MetricsResult containing the computed metrics.

Raises:

ValueError – If neither benchmark_result nor checkpoint_manager is provided, or if the checkpoint manager does not contain a valid benchmark result to load.
ValueError – If duplicate metrics (i.e. with same description) are provided in table_metrics or plot_metrics.

Note

If benchmark_result is not provided, it will be loaded from the checkpoint manager. If both are provided, then the results from the provided benchmark_result will be used and the checkpoint manager will only be used to save the computed metrics result. If neither is provided, an error will be raised.

All used table- and plot-metrics will be saved to the checkpoints’ metadata if a checkpoint manager is provided, in order to know which metrics were computed and can be displayed later.

Metrics that return False from is_available() for the given problem are filtered out from the returned metric lists. Warnings are emitted with the omitted metric names.

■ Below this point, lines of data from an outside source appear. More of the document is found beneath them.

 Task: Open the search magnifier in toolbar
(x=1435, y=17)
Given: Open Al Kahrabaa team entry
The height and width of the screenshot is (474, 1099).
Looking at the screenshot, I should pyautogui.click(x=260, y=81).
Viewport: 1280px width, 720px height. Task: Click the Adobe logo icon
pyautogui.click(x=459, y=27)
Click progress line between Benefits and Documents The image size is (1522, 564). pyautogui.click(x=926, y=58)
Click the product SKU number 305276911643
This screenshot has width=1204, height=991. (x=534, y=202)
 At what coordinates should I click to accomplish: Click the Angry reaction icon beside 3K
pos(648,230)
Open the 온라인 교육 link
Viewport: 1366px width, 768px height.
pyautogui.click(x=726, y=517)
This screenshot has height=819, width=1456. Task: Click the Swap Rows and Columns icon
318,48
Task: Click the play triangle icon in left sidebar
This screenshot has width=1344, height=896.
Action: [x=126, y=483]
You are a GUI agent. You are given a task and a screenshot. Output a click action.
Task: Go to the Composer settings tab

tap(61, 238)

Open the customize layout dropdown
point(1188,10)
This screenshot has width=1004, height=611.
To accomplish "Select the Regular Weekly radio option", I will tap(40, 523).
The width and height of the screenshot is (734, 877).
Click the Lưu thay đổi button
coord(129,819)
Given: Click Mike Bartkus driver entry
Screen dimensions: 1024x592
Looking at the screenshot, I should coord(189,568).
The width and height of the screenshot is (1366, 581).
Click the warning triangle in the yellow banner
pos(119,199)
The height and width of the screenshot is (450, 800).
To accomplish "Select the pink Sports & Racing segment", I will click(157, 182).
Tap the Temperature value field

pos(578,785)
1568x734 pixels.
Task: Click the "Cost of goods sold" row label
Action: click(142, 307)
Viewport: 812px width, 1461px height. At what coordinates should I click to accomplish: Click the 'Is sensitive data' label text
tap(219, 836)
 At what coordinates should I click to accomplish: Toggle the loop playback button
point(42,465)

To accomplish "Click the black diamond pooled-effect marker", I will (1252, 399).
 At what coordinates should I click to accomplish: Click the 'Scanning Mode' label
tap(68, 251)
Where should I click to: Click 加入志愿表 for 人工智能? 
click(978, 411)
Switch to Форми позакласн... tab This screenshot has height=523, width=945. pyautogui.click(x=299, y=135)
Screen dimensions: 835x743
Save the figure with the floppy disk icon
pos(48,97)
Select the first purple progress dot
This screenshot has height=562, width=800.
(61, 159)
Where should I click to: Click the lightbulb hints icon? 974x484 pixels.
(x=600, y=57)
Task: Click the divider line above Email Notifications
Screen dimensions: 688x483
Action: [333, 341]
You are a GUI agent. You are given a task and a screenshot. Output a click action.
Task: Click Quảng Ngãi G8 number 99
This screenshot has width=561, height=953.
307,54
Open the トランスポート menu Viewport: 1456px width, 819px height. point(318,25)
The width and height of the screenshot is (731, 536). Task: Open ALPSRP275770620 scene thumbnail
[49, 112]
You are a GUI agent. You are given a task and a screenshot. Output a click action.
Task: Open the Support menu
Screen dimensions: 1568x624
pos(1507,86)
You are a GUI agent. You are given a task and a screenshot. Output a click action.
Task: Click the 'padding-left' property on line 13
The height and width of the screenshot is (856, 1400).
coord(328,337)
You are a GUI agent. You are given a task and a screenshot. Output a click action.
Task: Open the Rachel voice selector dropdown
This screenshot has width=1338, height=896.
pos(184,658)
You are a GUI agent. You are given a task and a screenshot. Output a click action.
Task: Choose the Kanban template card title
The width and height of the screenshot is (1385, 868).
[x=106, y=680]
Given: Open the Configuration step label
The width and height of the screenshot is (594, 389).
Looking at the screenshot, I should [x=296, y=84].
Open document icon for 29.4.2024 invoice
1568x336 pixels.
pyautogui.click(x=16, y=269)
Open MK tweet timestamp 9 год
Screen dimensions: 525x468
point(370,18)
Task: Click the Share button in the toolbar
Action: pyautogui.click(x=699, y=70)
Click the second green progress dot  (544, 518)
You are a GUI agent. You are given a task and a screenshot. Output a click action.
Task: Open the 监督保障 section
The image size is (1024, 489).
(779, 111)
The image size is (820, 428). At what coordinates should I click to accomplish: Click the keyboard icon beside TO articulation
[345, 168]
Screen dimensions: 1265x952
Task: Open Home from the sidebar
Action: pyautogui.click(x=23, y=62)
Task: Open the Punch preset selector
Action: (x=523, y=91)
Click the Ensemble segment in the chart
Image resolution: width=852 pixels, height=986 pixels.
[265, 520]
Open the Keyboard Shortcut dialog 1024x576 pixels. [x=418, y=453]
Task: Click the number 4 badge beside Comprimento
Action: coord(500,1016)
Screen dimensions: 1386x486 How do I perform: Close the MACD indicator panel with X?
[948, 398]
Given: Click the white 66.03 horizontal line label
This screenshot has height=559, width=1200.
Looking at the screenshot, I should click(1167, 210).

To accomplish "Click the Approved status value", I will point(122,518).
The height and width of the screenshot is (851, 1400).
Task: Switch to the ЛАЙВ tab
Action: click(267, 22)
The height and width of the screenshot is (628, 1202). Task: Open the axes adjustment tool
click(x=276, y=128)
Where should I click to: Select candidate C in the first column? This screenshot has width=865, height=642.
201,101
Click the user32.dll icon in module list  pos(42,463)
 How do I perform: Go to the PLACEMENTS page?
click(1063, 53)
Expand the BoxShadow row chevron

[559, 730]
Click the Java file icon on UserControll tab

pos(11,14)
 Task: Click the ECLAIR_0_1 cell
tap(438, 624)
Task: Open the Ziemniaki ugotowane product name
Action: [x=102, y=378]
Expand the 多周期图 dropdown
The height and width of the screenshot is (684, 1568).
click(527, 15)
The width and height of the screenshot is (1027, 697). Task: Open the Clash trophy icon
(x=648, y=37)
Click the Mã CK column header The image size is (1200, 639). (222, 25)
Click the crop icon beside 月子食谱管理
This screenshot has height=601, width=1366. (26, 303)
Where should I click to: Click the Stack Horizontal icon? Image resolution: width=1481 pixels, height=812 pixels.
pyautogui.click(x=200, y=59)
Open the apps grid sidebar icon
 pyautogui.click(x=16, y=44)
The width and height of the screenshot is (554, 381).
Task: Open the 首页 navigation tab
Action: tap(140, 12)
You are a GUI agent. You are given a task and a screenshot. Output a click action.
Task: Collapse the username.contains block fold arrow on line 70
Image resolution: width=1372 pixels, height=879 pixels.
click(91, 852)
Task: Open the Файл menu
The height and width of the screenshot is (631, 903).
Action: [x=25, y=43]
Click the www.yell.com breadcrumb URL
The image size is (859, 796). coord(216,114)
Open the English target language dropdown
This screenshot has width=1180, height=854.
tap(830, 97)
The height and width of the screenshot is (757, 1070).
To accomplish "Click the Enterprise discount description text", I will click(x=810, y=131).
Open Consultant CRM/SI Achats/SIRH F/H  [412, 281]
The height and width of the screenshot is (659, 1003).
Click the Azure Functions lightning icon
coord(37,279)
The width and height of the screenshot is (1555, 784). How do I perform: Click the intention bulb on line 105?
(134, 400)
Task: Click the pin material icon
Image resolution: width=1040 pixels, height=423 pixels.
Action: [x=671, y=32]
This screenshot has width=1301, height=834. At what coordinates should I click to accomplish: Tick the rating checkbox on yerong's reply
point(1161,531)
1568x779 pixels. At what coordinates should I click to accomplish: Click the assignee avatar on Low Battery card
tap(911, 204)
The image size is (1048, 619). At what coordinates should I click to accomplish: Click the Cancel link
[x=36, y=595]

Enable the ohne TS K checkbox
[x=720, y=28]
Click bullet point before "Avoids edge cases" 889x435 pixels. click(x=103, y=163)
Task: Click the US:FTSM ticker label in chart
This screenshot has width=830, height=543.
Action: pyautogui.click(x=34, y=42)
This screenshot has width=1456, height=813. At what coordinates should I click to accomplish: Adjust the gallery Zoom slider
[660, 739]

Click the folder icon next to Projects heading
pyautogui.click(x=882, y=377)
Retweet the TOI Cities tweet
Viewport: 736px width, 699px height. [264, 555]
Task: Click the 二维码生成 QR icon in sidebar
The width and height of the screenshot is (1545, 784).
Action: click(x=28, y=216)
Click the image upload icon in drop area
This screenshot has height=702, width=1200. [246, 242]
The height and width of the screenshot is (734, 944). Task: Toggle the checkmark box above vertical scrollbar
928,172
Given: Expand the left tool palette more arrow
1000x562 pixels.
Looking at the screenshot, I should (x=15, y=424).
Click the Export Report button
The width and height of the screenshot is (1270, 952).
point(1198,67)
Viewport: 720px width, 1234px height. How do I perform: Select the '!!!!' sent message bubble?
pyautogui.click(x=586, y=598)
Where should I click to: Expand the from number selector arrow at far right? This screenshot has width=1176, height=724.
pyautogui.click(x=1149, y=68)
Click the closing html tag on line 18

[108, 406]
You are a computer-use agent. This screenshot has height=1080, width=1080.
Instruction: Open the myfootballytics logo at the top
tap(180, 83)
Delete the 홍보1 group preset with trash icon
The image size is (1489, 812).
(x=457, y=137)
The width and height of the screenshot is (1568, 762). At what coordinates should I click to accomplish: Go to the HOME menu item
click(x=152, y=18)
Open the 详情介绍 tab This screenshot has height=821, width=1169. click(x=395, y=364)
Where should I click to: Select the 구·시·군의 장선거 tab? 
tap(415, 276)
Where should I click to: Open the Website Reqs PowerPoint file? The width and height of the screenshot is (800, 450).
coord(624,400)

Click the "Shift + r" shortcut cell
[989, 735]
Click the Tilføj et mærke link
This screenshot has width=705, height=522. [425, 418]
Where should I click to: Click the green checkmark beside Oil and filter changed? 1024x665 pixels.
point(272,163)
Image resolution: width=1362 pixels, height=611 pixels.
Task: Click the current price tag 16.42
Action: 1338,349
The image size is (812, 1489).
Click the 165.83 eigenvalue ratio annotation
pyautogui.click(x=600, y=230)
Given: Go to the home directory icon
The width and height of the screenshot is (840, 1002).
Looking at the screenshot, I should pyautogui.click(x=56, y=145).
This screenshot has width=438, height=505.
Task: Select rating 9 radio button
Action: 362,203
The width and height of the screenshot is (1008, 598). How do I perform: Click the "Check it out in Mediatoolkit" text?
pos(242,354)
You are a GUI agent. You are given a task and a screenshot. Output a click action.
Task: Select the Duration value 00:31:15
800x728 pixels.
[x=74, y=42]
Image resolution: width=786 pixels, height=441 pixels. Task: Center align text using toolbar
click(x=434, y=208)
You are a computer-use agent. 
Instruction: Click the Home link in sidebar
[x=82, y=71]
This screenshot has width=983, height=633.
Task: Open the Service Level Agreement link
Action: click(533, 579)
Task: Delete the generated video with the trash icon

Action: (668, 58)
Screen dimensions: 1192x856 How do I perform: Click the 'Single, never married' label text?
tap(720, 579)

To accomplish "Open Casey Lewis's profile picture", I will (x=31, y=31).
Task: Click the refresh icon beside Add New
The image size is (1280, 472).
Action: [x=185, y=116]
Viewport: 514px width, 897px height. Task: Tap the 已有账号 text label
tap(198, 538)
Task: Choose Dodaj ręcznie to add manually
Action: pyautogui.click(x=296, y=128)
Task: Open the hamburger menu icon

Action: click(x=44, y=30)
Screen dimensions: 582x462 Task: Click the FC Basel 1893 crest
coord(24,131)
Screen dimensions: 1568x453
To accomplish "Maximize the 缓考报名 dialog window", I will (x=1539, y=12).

Plot metrics can still be available even when their final table value is inf/nan: plot computation keeps the finite part of a trajectory, while table metrics are evaluated at the final iteration.

decent_bench.benchmark.display_metrics(metrics_result: MetricResult | None = None, checkpoint_manager: CheckpointManager | None = None, *, table_metrics: list[Metric | str] | None = None, plot_metrics: list[Metric | str] | None = None, algorithms: list[Algorithm[Network] | str] | None = None, table_fmt: Literal['text', 'latex'] = 'text', plot_grid: bool = True, individual_plots: bool = False, computational_cost: ComputationalCost | None = None, scale_x_axis: float = 1e-4, scale_compute: float = 1.0, compare_iterations_and_computational_cost: bool = False, save_path: str | Path | None = None, plot_format: Literal['png', 'pdf', 'svg'] = 'png', show_plots: bool = True, log_level: int = logging.INFO) → None[source]#

Display the results of metrics computation.

Parameters:

metrics_result – result of metrics computation containing the metrics to display. If not provided, the result will be loaded from the checkpoint manager
checkpoint_manager – if provided, will be used to load metrics result.
table_metrics – metrics to tabulate. Entries can be Metric objects or strings (matching description). If None all table metrics in metrics_result are displayed.
plot_metrics – metrics to plot. Entries can be Metric objects or strings (matching description). If None all plot metrics in metrics_result are displayed. If individual_plots is True, each metric is plotted in its own figure; otherwise a maximum of 3 metrics are plotted as subplots in the same figure.
algorithms – algorithms to display. Entries can be Algorithm objects or strings (matching name). If None all algorithms in metrics_result are displayed.
table_fmt – table format, text is suitable for the terminal while latex can be copy-pasted into a latex document
plot_grid – whether to show grid lines on the plots
individual_plots – whether to plot each metric in a separate figure
computational_cost – computational cost settings for plot metrics, if None x-axis will be iterations instead of computational cost
scale_x_axis – scaling factor for computational cost x-axis, used to convert the cost units into more manageable units for plotting. Only used if computational_cost is provided.
scale_compute – scaling factor for the compute-related metrics (i.e. FunctionCalls, GradientCalls, HessianCalls and ProximalCalls) shown in the table, used to convert the raw count into more manageable units for display.
compare_iterations_and_computational_cost – whether to plot both metric vs computational cost and metric vs iterations. Only used if computational_cost is provided.
save_path – optional directory path to save the tables and plots to. Tables will be saved as table.txt and table.tex while plots will be saved as plot_{#}.{format} in the specified directory. If checkpoint_manager is provided then the default save path will be the results path in the checkpoint manager, which is determined by get_results_path(). If both are provided, the provided save_path will be used. If neither a checkpoint manager or a save path is provided, the tables and plots are not saved to disk.
plot_format – format to save plots in, defaults to png. Can be png, pdf, or svg.
show_plots – whether to show the plots after creating them, defaults to True. Can be useful to set to False when running in a non-interactive environment or when only saving the plots without displaying.
log_level – minimum level to log, e.g. logging.INFO

Raises:

ValueError – If neither metrics_result nor checkpoint_manager is provided, or if the checkpoint manager does not contain a valid metrics result to load.
FileNotFoundError – If metrics_result is not provided and the checkpoint manager does not contain a metrics result file to load.

Note

Checkpoint_manager is ignored if metrics_result is provided.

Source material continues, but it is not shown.